I agree. I have to drive 10 miles to the nearest polling station and show ID. It's not part of a conspiracy to stop white rednecks from voting for Trump, it's because I live in the middle of nowhere and it's the closest place to set up a polling station. That's just the way it is sometimes.


----------



## Joan Nyan (Jan 18, 2016)

I seriously don't understand how anyone of voting age could even function in society without an ID. Don't you need an ID to get a job, or unemployment, or welfare, or food stamps, or to rent an apartment, or to open a bank account? You can't even buy cold medicine without an ID. If it's difficult for some people to acquire an ID shouldn't we be trying to help them get IDs? It sounds to me like people who don't have IDs probably have much bigger problems than not being able to vote.


----------



## AnOminous (Jan 18, 2016)

Marvin said:


> I don't think that that there's some scheming group intentionally disenfranchising minority voters. That's like a conspiracy theory. I don't believe in conspiracy theories. What's much more likely is that the people who place polling places figured they could save a few bucks for the government, and they just didn't think hard enough about how it'd affect minorities. People naturally give more attention to issues that affect groups more similar to themselves.



They think about the exact influence voting regulation and laws like this have on elections and model it to the tenth of the percent and finer with detailed maps and software specifically for doing it, preferring laws that favor their electoral success.  This isn't a secret.  There have been numerous studies on the exact impact these laws have and why they disproportionately favor Republicans.

When they deliberately close voting places on weekends when those are overwhelmingly used by people who have actual jobs, it's hard to say it's some completely innocent event when this just happens to favor the election of the people passing the law.

ACTIVITY LIST ->
1) Answer these questions from the forum thread:
(a) How far does the first poster have to drive to the nearest polling station?
(b) According to Joan Nyan, what can't you even buy without an ID?
(c) According to AnOminous, on what days are voting places deliberately closed?
2) Reproduce the forum thread word for word, starting with "I agree. I have" and going on through "it is sometimes.".

(Stored data)
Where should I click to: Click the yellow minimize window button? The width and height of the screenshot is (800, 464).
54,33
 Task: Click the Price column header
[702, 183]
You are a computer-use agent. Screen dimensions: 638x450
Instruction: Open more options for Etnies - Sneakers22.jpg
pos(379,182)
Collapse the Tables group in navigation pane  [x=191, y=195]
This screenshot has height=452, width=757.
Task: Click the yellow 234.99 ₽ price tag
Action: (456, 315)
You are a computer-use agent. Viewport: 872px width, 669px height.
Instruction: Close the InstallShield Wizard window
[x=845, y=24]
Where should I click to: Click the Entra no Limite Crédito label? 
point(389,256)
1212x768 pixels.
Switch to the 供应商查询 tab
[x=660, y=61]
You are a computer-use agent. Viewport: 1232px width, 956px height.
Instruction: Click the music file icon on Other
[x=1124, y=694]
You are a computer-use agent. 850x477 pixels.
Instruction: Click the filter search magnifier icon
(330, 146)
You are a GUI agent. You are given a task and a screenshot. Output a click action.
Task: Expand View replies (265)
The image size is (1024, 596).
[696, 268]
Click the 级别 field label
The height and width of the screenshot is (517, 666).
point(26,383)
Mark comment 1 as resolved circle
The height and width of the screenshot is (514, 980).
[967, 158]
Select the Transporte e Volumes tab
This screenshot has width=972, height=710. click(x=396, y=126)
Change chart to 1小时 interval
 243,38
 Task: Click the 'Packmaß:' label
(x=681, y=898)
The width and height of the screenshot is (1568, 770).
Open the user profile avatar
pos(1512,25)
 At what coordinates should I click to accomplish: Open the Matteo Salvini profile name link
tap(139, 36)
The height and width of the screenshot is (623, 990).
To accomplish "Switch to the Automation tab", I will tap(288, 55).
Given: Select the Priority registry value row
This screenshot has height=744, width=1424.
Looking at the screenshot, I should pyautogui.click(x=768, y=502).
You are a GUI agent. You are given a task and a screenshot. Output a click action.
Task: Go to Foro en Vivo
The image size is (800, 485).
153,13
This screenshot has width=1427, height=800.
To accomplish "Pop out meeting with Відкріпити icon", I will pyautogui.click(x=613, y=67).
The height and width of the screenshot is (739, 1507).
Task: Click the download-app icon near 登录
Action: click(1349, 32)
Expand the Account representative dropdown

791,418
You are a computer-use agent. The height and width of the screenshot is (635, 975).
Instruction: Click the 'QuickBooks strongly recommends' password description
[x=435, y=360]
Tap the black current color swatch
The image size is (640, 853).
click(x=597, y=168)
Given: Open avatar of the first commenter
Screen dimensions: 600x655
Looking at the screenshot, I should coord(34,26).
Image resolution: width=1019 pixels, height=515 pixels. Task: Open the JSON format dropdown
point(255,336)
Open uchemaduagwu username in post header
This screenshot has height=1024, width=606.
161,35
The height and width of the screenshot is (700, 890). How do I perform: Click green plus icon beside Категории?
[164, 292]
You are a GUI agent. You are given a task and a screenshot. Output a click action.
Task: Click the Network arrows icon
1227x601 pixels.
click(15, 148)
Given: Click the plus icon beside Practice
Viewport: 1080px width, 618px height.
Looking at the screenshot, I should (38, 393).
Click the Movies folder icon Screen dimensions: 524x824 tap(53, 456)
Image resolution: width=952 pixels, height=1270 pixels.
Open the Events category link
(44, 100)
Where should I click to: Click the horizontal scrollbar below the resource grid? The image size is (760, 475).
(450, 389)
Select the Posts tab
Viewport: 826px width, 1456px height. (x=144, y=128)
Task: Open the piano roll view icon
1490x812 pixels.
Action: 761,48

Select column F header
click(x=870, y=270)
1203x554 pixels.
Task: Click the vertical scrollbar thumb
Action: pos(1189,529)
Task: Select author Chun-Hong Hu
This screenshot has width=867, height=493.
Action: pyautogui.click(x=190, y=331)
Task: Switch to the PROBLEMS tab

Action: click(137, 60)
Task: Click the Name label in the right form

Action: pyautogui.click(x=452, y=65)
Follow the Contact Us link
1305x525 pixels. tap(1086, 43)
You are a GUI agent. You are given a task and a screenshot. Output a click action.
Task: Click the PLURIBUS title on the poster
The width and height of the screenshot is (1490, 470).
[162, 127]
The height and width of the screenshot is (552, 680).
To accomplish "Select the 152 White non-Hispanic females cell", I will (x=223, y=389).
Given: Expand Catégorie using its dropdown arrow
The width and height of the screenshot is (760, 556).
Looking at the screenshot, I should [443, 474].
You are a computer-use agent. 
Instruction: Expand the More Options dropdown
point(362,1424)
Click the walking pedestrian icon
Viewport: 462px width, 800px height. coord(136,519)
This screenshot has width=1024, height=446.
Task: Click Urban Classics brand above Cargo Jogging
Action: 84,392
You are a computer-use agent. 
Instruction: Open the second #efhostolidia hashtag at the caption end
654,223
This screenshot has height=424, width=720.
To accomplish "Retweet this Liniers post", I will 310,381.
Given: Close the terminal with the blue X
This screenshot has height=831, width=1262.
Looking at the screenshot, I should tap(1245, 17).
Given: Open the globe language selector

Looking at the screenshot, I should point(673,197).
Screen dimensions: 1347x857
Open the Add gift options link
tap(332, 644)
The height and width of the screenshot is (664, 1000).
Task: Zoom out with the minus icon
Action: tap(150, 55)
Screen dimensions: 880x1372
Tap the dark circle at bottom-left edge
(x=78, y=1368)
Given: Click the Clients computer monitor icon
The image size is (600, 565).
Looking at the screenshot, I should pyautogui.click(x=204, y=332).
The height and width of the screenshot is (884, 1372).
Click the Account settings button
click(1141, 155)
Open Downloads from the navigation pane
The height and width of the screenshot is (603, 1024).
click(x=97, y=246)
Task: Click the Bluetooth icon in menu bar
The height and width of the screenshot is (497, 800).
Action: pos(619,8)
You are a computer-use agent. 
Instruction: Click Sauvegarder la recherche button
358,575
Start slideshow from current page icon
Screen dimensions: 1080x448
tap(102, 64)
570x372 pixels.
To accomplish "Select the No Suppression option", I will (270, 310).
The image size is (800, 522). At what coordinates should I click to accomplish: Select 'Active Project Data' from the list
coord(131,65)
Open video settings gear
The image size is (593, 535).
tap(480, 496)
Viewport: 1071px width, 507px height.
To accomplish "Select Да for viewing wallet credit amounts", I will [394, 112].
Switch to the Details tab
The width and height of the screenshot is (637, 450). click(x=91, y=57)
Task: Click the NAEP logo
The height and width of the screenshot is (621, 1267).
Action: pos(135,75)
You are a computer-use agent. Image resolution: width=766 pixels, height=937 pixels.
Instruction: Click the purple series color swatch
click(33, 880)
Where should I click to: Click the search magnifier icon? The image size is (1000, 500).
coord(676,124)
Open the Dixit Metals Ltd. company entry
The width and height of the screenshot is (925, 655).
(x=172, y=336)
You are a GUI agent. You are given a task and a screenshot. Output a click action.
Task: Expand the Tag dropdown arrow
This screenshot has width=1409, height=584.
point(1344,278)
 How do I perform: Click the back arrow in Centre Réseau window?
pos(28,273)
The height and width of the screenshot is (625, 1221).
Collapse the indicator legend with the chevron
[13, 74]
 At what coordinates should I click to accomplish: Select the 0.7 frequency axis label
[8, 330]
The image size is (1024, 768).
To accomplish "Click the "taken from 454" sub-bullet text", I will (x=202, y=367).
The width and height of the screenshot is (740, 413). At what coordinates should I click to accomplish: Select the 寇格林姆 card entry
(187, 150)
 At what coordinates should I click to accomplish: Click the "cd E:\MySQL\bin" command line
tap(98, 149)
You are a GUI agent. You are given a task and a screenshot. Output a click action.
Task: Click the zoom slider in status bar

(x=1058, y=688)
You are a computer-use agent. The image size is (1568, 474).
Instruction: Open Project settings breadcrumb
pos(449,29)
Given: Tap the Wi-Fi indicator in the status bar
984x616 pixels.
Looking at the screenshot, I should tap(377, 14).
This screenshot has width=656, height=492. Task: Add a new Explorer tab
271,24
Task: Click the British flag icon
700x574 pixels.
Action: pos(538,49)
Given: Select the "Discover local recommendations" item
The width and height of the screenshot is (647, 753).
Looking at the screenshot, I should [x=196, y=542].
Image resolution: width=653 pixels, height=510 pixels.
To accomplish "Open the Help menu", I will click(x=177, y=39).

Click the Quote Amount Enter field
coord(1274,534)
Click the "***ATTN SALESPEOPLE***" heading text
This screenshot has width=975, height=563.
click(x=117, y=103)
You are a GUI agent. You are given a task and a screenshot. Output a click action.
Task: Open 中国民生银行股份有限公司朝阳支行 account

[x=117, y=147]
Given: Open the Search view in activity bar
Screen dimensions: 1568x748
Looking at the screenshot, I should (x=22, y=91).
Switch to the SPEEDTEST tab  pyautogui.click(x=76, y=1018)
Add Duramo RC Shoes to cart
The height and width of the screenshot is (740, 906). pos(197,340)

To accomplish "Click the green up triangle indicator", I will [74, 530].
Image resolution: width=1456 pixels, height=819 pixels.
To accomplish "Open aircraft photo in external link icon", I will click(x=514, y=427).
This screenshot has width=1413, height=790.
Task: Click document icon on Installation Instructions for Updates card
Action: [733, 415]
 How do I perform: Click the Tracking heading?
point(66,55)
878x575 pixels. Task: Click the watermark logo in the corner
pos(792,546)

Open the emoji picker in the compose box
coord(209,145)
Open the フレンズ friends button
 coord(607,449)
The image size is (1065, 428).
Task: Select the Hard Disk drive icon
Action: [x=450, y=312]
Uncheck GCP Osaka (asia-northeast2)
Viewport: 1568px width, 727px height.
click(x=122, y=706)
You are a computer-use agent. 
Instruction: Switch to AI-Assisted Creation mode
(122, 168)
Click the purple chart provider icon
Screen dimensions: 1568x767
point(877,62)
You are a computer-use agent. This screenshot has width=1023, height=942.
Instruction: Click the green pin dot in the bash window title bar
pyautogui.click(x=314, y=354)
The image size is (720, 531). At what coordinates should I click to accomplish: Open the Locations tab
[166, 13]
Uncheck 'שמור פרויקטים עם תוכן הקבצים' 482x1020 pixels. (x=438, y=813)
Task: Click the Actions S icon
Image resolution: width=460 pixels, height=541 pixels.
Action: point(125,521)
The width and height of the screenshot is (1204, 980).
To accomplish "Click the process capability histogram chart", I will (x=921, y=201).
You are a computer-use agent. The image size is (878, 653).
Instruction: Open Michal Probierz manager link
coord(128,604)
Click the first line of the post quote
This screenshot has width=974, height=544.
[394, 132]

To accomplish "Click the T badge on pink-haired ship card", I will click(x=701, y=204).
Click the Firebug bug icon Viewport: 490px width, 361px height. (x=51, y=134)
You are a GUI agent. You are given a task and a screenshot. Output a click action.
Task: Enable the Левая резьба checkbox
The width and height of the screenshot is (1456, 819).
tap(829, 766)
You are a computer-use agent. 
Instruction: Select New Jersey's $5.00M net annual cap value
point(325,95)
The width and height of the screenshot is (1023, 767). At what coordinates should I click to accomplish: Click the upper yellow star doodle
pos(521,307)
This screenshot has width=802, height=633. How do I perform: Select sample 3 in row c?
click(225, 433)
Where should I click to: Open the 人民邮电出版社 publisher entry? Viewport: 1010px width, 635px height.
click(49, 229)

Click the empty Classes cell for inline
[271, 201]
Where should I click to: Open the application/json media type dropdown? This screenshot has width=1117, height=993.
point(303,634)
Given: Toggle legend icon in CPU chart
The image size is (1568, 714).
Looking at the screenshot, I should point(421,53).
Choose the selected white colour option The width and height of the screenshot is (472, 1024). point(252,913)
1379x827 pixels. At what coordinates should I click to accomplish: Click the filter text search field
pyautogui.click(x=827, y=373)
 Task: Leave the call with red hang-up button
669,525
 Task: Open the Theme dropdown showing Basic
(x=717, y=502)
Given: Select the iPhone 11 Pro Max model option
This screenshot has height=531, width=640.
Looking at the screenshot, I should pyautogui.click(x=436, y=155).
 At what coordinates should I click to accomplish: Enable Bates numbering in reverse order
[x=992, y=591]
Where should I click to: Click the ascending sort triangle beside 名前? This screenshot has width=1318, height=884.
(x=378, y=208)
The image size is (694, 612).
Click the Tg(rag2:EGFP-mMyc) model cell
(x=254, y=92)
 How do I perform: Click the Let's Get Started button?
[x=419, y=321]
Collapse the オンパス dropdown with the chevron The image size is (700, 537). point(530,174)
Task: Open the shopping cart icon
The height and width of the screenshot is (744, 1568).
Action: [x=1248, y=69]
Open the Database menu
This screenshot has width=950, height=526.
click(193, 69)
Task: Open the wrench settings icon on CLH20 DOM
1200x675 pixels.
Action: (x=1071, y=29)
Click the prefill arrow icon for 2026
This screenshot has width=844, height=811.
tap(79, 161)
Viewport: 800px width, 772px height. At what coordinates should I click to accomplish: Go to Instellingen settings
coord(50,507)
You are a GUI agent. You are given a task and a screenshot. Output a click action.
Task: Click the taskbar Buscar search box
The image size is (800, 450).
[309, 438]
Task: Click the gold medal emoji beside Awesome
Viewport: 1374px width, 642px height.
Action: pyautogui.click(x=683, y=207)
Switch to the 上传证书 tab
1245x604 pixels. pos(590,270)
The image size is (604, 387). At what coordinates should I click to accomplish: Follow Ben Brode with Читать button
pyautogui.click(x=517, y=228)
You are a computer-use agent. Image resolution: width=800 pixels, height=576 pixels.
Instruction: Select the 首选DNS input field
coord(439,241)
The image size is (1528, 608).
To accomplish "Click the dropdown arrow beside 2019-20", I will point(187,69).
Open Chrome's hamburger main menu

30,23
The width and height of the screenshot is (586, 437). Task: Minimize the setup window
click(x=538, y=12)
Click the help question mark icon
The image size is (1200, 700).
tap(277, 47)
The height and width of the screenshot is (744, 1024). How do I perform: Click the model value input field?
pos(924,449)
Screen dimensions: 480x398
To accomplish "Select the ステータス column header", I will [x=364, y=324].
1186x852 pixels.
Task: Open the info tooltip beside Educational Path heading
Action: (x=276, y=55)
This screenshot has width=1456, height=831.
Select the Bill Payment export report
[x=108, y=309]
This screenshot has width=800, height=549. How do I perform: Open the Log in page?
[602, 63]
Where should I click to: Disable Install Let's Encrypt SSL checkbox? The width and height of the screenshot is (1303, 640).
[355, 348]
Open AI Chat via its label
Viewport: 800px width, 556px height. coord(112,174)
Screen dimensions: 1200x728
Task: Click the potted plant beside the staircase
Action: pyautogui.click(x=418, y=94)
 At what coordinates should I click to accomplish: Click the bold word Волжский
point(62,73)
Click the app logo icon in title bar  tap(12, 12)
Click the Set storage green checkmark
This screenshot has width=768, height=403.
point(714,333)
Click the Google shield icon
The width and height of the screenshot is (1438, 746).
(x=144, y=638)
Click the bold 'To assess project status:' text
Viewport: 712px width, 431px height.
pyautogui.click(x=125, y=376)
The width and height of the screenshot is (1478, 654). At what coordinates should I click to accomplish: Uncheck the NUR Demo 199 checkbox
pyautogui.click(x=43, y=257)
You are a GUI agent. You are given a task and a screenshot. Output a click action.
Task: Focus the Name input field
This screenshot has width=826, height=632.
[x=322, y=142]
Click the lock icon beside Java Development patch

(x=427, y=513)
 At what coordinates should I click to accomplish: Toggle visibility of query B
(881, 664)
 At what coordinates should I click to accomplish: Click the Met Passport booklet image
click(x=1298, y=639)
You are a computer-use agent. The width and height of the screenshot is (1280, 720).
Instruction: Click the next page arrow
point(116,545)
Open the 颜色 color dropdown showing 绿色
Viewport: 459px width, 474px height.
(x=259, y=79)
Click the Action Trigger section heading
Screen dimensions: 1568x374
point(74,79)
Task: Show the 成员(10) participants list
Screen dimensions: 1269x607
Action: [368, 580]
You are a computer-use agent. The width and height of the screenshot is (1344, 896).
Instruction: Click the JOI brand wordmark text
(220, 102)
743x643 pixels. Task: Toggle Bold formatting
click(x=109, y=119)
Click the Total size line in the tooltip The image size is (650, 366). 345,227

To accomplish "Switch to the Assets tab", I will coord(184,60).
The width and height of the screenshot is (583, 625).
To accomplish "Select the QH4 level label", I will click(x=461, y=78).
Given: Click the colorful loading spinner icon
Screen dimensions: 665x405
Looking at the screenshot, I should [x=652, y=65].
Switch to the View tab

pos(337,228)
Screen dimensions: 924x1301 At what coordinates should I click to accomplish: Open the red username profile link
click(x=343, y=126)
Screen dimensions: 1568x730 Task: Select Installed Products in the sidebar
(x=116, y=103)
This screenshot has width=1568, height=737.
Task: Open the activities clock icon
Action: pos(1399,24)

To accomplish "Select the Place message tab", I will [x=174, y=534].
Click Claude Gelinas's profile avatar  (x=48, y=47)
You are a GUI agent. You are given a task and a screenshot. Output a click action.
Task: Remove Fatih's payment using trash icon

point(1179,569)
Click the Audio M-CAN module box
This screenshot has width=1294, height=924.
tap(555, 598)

RESPONSES ->
1)
(a) 10 miles
(b) Cold medicine
(c) Weekends

2)
I agree. I have to drive 10 miles to the nearest polling station and show ID. It's not part of a conspiracy to stop white rednecks from voting for Trump, it's because I live in the middle of nowhere and it's the closest place to set up a polling station. That's just the way it is sometimes.